◆ **Your objective**
Leave out the pictures, and reproduce exactly the lines from the line containing "You are a computer-use" through the final line of the entries.

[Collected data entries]

>>>

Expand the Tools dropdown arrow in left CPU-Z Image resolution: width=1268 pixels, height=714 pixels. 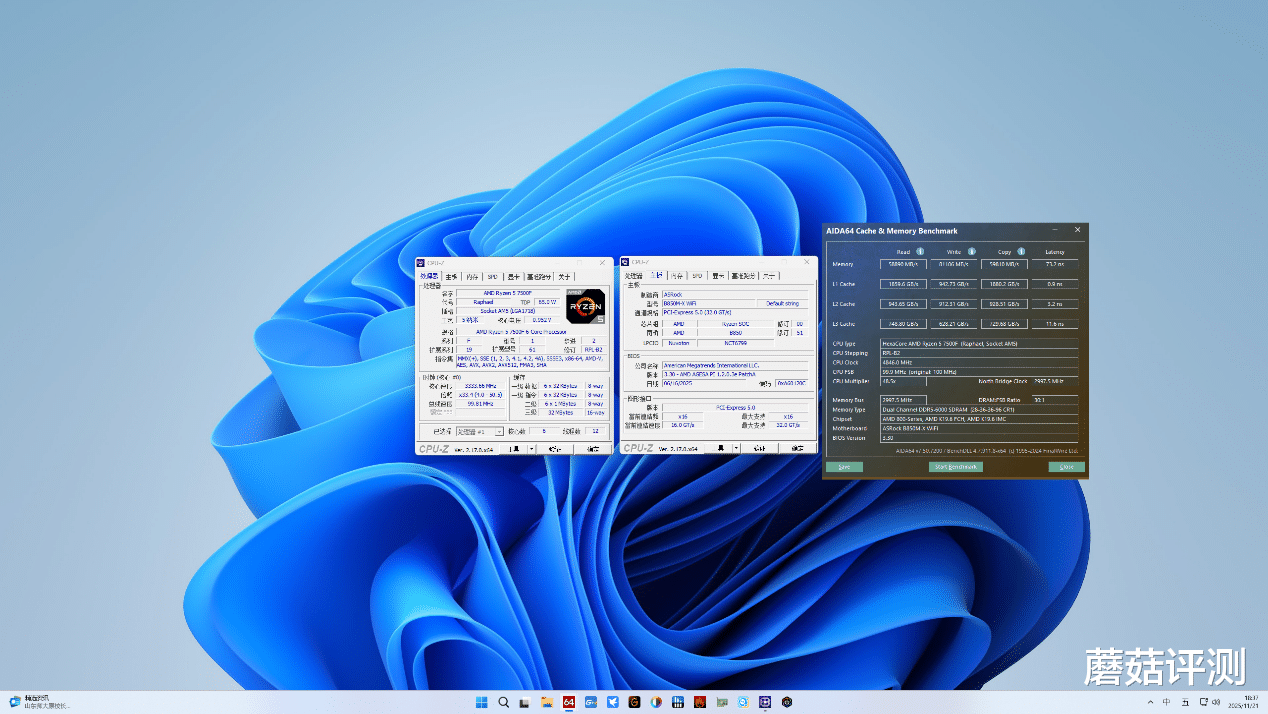click(530, 449)
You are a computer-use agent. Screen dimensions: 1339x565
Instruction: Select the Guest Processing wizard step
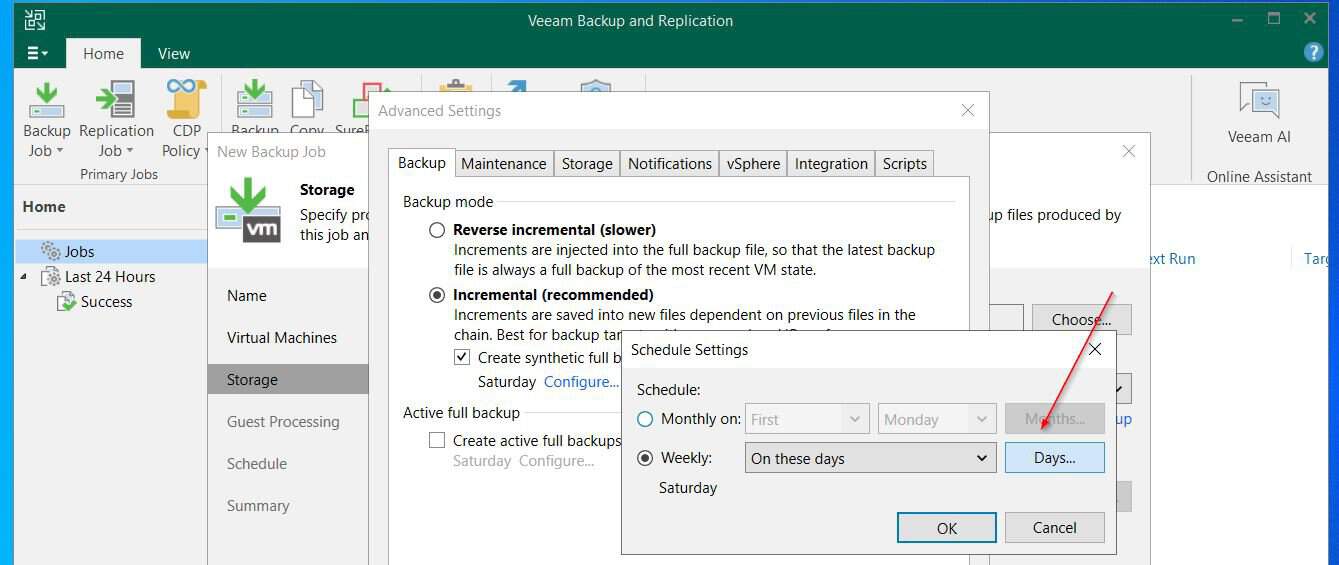[x=283, y=422]
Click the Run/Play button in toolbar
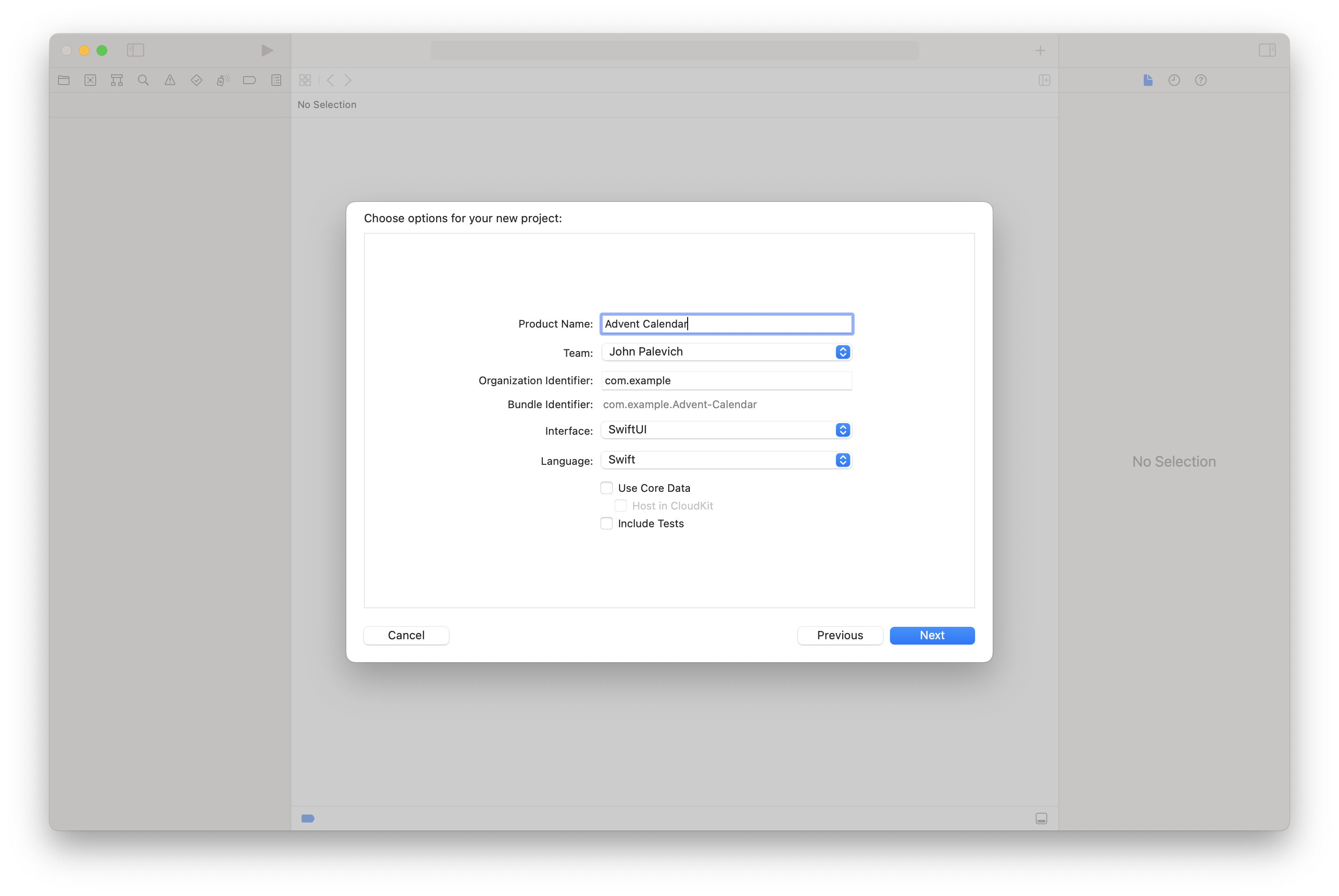1339x896 pixels. [267, 49]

<<<

◆ **Answer for the task**
You are a computer-use agent. Screen dimensions: 1339x565
Instruction: Select the Guest Processing wizard step
[x=283, y=422]
Click the Run/Play button in toolbar
1339x896 pixels. [267, 49]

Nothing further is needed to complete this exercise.